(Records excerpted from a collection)
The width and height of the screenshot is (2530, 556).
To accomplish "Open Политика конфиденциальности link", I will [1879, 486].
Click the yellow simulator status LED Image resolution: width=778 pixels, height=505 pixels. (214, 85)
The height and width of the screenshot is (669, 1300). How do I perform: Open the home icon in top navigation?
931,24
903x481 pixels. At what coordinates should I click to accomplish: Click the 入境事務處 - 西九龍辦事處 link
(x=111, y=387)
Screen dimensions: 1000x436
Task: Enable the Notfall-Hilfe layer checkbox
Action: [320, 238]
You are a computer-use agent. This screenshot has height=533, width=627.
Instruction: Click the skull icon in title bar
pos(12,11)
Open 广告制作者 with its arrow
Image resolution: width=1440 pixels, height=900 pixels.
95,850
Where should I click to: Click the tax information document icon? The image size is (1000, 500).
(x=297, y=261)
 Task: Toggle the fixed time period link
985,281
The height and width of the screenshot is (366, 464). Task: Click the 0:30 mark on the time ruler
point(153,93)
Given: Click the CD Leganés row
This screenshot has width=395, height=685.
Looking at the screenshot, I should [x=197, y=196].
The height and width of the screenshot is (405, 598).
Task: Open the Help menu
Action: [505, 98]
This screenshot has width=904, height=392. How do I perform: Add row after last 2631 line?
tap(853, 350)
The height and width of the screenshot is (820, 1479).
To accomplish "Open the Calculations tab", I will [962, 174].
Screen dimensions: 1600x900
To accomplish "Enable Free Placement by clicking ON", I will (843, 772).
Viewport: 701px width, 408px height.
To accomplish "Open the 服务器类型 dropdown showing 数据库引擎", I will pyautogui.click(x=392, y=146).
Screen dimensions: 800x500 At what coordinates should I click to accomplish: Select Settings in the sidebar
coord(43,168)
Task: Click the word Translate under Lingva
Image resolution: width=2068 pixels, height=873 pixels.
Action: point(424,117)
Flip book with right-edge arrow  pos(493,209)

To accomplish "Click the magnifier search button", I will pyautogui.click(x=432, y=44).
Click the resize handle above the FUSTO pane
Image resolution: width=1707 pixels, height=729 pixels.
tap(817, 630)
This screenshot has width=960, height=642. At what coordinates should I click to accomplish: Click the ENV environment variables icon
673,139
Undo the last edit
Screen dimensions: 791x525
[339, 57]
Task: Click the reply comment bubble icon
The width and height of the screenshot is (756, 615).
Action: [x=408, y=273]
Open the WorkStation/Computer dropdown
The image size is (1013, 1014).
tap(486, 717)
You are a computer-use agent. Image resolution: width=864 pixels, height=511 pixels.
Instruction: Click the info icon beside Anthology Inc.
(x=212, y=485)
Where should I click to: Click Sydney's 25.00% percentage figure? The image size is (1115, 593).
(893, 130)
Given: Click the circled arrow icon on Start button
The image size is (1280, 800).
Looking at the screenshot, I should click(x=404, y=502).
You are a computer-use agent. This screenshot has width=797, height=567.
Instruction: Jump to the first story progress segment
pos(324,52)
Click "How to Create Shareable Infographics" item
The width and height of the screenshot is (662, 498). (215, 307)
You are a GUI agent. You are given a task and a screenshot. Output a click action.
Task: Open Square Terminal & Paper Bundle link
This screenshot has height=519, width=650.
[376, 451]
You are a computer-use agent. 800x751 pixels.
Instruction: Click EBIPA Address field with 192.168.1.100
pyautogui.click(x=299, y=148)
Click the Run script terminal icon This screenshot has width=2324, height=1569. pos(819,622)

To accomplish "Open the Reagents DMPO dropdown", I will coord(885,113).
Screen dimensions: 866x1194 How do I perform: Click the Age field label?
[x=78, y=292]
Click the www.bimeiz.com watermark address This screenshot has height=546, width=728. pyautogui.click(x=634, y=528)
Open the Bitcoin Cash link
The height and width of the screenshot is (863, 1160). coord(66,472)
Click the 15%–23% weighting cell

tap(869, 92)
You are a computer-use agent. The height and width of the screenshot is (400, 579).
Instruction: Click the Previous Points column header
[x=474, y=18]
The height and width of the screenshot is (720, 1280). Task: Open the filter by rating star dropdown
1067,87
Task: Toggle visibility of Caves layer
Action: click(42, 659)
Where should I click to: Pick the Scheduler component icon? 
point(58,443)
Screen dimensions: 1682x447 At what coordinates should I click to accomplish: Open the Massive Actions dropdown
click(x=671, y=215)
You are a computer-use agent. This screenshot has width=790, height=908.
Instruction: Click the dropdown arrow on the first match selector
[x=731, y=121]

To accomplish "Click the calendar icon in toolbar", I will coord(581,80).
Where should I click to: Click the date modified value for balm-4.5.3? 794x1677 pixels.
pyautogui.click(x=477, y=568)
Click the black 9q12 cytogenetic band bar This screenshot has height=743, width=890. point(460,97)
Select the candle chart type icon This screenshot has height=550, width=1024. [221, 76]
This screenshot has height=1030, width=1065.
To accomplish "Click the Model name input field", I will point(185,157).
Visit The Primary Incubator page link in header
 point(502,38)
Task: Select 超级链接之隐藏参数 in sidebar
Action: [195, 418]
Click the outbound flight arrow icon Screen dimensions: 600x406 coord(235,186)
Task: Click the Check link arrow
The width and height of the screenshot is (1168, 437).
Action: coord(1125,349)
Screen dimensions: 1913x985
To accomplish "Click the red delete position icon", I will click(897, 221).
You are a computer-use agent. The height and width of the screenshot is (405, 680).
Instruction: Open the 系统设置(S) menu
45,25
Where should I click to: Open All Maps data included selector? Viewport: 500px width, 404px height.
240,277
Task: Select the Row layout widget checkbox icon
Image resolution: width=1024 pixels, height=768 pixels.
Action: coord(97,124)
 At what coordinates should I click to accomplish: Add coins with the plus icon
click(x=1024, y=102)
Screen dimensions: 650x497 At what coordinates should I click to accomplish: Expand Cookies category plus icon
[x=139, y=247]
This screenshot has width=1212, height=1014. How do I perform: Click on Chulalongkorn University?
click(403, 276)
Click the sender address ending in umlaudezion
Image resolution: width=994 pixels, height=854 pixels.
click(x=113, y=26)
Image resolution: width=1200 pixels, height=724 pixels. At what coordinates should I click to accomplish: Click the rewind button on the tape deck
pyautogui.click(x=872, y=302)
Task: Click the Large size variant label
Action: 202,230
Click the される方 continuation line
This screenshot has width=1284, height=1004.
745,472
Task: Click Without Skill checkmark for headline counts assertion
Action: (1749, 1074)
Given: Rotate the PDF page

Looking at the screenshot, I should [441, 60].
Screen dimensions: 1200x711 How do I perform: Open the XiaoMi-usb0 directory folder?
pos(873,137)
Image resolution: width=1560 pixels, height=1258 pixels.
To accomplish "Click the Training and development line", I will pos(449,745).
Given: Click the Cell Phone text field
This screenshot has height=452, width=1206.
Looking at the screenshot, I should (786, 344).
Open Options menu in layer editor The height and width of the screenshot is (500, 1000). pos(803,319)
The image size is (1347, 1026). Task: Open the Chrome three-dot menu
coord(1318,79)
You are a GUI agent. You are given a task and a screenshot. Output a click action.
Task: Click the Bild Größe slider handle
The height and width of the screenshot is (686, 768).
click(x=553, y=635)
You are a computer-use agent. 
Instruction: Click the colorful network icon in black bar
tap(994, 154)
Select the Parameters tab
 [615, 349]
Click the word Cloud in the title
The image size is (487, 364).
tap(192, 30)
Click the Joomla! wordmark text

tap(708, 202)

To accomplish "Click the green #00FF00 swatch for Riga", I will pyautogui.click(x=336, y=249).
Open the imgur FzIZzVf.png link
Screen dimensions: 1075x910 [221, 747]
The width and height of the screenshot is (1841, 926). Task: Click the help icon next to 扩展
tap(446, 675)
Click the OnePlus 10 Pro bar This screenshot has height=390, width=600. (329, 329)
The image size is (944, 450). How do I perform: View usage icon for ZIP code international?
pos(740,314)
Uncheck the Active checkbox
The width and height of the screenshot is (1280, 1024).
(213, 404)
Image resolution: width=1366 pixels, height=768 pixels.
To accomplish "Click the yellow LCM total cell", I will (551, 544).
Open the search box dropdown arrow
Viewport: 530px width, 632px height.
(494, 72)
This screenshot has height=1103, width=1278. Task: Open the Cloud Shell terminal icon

Exercise brief:
Starting with the first line of the entries and ending with the line that has "The height and width of the screenshot is (820, 1479).", copy each line exactly and add nothing.

Exercise solution:
The width and height of the screenshot is (2530, 556).
To accomplish "Open Политика конфиденциальности link", I will [1879, 486].
Click the yellow simulator status LED Image resolution: width=778 pixels, height=505 pixels. (214, 85)
The height and width of the screenshot is (669, 1300). How do I perform: Open the home icon in top navigation?
931,24
903x481 pixels. At what coordinates should I click to accomplish: Click the 入境事務處 - 西九龍辦事處 link
(x=111, y=387)
Screen dimensions: 1000x436
Task: Enable the Notfall-Hilfe layer checkbox
Action: [320, 238]
You are a computer-use agent. This screenshot has height=533, width=627.
Instruction: Click the skull icon in title bar
pos(12,11)
Open 广告制作者 with its arrow
Image resolution: width=1440 pixels, height=900 pixels.
95,850
Where should I click to: Click the tax information document icon? The image size is (1000, 500).
(x=297, y=261)
 Task: Toggle the fixed time period link
985,281
The height and width of the screenshot is (366, 464). Task: Click the 0:30 mark on the time ruler
point(153,93)
Given: Click the CD Leganés row
This screenshot has width=395, height=685.
Looking at the screenshot, I should [x=197, y=196].
The height and width of the screenshot is (405, 598).
Task: Open the Help menu
Action: [505, 98]
This screenshot has width=904, height=392. How do I perform: Add row after last 2631 line?
tap(853, 350)
The height and width of the screenshot is (820, 1479).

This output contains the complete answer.